I created a custom version of Godot's AnimatedSprite2D and called it ChibiAnimatedSprite2D. I made it so that in the editor you could click a button, select the folder, and the code would auto-populate all the animations. This is where I made my first mistake.
I wanted to test it out quickly, and I made a test Character class (based on a CharacterBody2D) that I planned to inherit for my Player and Enemy classes later. But I quickly hacked together an if-else chain state machine just to test it. I never fully got that machine out of my code. I re-vamped it for the Enemy but it stuck around for the Player and was a mess to deal with the rest of the project because I didn't have time to go back and fix it.
Game Template
Day Two started something like 12 days after Day One. I really wanted a polished-looking game, and I was determined to actually incorporate the game template system I had created. I spent the first few days actually revamping these systems. I come from a professional developer background, and I didn't want my code to be a mess at the end I had to refactor. (This happened anyway as I ran out of time.)
I had repositories for every part of my system:
- Disk - Save/Load functionality for games and settings (two different systems),
- Display - Changing screen resolution, full screen, multi-monitor support.
- Sound - Audio buses, volume levels, sound effect players, music player, songs, albums, sound effects, and SFX projects.
- Controller - Handles all player input (Input was already taken), including gamepads (XBox, PS, Nintendo), Mouse, and Keyboard. Manages multiple inputs and UI textures for all inputs.
I updated them each time I made a change and then re-imported it into my project. This lasted a few days until I realized I was eating up a lot of time on this. I started making changes in the game and stopped porting back. This was necessary for time, but it means I have a LOT of back-porting to do.
Player
I implemented every animation I planned to use for the player with controls and got the player jumping around on a level. I was showing someone how easy it was for me to swap out animations, and I swapped in a Knight for the Reaper. As I went to bed that night, I started thinking that my reaper game design was too ambitious. I thought perhaps a more straightforward fantasy themed game might be easier. No following ghosts for one. So, I switched gears on the theme.
Music
I love collecting game music. I find it inspires me to want to develop different genres of games. I also really like to support people making art. So I buy what I can. I then spend a lot of time organizing my music and listening to SFX to have an idea of what I may want to use in the future. As of writing this, I have 4,953 songs collected. I store them sorted into folders and then import them all into WinAmp. Then I listen to it, rate it and in the Genre field, I store keywords that I can later use to search for pulling music for a game.
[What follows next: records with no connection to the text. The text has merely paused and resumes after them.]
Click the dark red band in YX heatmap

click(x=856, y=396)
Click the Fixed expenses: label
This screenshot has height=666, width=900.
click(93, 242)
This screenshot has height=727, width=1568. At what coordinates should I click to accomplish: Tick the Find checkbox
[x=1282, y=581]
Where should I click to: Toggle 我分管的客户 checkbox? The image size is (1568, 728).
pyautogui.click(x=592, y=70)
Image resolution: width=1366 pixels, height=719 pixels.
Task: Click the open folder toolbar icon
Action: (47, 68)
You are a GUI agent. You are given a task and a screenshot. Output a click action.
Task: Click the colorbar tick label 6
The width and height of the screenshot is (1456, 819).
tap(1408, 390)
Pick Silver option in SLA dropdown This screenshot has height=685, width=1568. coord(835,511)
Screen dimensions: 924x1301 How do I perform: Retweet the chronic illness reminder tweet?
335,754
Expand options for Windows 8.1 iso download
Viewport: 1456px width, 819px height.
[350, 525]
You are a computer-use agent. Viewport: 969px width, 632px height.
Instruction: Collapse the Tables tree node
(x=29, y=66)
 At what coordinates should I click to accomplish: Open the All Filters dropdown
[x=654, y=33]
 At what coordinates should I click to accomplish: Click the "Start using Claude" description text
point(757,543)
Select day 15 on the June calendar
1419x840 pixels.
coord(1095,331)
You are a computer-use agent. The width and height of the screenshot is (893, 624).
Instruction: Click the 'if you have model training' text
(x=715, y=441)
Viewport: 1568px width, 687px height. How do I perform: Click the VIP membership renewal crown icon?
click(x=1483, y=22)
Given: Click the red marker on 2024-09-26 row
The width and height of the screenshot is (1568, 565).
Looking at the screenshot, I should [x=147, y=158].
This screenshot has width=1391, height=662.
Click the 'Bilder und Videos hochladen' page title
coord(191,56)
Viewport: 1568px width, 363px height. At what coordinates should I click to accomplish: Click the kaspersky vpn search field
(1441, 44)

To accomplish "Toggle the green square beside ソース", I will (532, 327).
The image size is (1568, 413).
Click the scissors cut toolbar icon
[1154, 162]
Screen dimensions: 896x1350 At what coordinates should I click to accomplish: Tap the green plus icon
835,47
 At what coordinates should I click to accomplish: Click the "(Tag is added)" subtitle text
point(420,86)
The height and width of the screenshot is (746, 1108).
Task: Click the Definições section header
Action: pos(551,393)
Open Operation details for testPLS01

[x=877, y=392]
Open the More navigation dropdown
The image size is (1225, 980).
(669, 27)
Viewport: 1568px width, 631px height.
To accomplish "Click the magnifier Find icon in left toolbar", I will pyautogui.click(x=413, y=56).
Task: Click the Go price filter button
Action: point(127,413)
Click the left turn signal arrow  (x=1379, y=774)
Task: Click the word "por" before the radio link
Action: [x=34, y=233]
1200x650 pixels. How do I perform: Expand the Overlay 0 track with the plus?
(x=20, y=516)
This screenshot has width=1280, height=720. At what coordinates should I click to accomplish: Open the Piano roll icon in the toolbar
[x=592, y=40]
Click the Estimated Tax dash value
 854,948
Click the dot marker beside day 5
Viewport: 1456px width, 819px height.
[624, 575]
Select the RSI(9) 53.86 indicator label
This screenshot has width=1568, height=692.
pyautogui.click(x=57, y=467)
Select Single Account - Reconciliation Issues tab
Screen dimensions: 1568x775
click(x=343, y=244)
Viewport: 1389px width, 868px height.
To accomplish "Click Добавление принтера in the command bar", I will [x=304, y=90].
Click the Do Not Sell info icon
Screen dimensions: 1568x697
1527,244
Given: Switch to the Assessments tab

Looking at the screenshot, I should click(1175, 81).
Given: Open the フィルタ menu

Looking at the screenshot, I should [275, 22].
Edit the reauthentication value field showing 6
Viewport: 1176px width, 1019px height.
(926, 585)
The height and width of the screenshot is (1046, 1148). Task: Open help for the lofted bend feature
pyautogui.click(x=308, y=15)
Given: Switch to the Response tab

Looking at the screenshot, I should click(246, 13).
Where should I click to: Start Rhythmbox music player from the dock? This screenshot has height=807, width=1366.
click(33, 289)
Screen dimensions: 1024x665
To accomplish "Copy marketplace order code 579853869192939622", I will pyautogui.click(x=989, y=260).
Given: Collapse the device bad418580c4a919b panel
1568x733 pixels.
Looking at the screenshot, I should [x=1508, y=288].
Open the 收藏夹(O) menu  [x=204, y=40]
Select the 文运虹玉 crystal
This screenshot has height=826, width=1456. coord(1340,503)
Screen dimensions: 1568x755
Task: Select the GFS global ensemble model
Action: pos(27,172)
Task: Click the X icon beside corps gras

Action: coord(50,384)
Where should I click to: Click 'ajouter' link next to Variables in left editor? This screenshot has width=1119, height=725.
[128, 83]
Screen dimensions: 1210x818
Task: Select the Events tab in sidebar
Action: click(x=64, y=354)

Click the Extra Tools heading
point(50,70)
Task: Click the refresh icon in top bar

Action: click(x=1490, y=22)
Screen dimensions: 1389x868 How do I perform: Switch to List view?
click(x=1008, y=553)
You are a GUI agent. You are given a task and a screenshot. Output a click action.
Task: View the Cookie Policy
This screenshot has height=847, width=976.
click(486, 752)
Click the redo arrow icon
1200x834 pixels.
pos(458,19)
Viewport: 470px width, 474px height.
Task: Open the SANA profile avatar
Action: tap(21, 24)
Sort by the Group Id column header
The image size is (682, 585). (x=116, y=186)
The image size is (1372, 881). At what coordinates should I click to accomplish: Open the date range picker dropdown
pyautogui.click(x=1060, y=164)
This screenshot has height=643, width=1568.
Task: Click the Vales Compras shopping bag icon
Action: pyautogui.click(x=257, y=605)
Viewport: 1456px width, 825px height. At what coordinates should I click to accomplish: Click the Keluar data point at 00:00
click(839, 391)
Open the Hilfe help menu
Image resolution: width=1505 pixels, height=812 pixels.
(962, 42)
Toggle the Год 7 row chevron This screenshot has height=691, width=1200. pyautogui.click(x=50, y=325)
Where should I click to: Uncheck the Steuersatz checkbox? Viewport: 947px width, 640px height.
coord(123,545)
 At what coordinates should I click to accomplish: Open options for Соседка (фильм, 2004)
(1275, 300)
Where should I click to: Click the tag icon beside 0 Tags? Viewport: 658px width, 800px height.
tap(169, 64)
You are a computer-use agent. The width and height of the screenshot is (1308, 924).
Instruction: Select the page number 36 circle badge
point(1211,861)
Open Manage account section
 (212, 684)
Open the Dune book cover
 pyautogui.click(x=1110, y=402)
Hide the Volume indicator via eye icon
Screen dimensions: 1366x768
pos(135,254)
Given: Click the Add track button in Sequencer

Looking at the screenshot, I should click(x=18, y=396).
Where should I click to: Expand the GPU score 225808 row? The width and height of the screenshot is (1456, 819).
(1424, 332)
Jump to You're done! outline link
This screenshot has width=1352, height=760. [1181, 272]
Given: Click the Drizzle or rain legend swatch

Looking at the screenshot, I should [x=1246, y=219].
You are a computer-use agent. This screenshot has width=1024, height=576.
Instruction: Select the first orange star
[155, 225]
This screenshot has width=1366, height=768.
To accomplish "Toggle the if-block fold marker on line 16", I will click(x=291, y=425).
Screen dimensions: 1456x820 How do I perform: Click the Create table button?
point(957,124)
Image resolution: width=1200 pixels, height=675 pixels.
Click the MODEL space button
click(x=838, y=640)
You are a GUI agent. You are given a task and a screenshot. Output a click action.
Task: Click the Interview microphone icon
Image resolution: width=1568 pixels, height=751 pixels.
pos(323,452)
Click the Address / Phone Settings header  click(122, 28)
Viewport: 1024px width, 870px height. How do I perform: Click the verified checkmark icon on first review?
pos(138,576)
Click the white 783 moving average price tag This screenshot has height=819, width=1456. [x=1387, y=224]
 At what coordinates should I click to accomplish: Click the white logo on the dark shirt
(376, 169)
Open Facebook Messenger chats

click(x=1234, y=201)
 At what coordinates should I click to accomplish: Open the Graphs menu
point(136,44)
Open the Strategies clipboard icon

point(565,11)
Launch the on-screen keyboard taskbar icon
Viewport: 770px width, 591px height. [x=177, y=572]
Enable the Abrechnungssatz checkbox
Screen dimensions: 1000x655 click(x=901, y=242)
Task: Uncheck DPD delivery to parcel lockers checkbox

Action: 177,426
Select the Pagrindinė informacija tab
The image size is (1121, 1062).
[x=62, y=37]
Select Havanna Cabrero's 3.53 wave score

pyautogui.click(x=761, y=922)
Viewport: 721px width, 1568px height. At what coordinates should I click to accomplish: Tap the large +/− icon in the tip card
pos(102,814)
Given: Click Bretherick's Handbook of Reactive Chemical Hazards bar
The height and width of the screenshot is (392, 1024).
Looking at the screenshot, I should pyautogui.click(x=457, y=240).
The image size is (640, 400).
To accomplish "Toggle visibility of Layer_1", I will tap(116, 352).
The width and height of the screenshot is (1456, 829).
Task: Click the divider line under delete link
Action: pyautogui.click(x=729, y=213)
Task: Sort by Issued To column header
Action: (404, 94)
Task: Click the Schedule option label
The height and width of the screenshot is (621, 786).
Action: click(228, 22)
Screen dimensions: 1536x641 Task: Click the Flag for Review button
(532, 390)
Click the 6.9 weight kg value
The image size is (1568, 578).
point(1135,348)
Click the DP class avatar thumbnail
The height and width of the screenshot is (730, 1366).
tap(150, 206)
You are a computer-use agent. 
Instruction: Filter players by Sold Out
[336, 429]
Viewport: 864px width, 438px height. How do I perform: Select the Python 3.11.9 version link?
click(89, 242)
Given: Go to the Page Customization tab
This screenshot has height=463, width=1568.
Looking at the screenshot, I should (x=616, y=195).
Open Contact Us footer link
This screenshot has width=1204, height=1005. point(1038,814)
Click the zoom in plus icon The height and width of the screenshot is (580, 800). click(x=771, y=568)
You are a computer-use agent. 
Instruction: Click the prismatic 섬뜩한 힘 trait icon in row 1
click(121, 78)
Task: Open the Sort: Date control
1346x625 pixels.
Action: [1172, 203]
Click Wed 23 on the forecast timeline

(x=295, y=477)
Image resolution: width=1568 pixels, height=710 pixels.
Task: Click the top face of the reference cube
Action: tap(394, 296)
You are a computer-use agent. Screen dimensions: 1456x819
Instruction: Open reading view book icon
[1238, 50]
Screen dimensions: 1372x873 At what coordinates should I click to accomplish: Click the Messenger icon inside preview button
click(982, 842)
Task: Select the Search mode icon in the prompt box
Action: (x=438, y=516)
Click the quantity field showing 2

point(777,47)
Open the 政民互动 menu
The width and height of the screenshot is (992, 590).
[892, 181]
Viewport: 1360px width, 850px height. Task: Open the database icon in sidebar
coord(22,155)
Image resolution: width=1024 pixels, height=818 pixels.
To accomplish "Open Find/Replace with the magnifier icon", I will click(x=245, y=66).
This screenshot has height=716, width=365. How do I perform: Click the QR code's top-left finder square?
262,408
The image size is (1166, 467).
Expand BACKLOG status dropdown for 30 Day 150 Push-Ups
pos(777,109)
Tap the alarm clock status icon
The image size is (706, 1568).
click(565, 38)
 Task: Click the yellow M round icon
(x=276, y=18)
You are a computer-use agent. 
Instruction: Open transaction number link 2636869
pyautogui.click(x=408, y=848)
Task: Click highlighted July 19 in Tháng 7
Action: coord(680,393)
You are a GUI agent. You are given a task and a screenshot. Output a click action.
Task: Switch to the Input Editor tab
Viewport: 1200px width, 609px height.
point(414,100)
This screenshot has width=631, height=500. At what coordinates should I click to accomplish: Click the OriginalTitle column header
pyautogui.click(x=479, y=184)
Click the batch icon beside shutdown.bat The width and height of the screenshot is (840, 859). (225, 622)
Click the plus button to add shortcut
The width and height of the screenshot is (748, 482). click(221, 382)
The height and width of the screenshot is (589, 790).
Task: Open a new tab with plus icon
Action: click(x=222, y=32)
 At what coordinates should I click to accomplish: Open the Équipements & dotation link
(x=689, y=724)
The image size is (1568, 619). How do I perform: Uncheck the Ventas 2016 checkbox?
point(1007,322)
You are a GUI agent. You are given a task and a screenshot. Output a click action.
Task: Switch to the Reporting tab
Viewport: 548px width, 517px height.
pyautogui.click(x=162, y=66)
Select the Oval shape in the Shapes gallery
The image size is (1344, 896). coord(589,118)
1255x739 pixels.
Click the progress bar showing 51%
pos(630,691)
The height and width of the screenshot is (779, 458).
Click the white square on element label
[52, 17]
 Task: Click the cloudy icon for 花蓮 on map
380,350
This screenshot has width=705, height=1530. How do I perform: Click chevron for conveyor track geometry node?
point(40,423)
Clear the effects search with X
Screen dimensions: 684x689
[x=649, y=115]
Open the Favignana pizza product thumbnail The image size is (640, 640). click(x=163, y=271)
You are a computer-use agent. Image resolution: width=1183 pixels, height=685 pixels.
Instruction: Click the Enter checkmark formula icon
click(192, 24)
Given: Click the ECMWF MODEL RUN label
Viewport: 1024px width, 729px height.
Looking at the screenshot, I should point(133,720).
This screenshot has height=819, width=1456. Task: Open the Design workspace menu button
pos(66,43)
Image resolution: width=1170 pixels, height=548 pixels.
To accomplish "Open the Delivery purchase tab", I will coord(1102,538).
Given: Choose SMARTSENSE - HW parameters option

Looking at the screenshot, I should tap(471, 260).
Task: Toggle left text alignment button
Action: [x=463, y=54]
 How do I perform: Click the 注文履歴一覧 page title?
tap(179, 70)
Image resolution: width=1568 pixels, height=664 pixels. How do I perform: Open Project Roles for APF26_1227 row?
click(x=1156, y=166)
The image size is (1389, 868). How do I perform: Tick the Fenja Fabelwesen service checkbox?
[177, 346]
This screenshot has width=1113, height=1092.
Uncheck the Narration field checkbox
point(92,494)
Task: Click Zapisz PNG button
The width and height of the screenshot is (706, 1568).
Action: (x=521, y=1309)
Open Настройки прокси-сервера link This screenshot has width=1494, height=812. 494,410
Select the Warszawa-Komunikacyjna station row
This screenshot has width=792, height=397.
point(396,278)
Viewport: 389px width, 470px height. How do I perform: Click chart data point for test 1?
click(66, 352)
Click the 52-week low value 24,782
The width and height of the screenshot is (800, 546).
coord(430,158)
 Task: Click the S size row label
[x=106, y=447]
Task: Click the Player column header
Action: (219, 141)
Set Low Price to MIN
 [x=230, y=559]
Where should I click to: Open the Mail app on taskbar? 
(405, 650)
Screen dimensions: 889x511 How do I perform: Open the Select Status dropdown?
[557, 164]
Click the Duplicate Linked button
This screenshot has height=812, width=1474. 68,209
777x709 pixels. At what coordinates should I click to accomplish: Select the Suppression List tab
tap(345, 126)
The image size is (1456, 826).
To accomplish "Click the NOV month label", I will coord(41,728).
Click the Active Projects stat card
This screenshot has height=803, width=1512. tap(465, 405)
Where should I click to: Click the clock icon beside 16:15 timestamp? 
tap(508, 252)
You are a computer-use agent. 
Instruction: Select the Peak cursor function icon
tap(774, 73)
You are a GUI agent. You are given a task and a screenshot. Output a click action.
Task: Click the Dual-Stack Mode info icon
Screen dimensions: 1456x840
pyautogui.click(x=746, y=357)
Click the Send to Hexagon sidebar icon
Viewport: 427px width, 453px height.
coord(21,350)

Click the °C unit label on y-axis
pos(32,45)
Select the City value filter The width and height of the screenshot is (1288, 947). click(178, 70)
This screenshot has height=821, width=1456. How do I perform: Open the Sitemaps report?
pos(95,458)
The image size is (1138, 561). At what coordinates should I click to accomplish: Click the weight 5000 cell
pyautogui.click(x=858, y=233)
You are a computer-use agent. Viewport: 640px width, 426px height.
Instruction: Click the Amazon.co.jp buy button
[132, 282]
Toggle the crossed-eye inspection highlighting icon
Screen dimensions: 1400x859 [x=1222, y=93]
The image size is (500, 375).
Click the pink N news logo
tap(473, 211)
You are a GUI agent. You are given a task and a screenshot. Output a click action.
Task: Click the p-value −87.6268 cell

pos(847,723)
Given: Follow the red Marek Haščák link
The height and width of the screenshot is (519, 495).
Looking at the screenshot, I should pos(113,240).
During the game jam, I listened to music I hadn't categorized while I was developing/building, and I would categorize as I went. This screenshot is from today where I'm doing the same as I write this article.
While I was working on the Metroidvania Month 28 jam, I was playing and voting on games for the GameDev.tv jam. In one of the games, there was a really impressive end-credits song. I looked and he had used an AI website called Suno. I thought I'd try it out because it was free. I typed in something along the lines of, "Song about heartbreak and loss in the style of an anime JRPG videogame." It created a song with lyrics and the title Eternal Echoes. It nailed what I wanted, though unfortunately the quality on the high end wasn't great. I spent a whole day on a rabbit hole of trying to fix that before giving up. In the process I ended up with some remixes. I created a Soundtrack Playlist for anyone who wants to listen to the songs I made for the game.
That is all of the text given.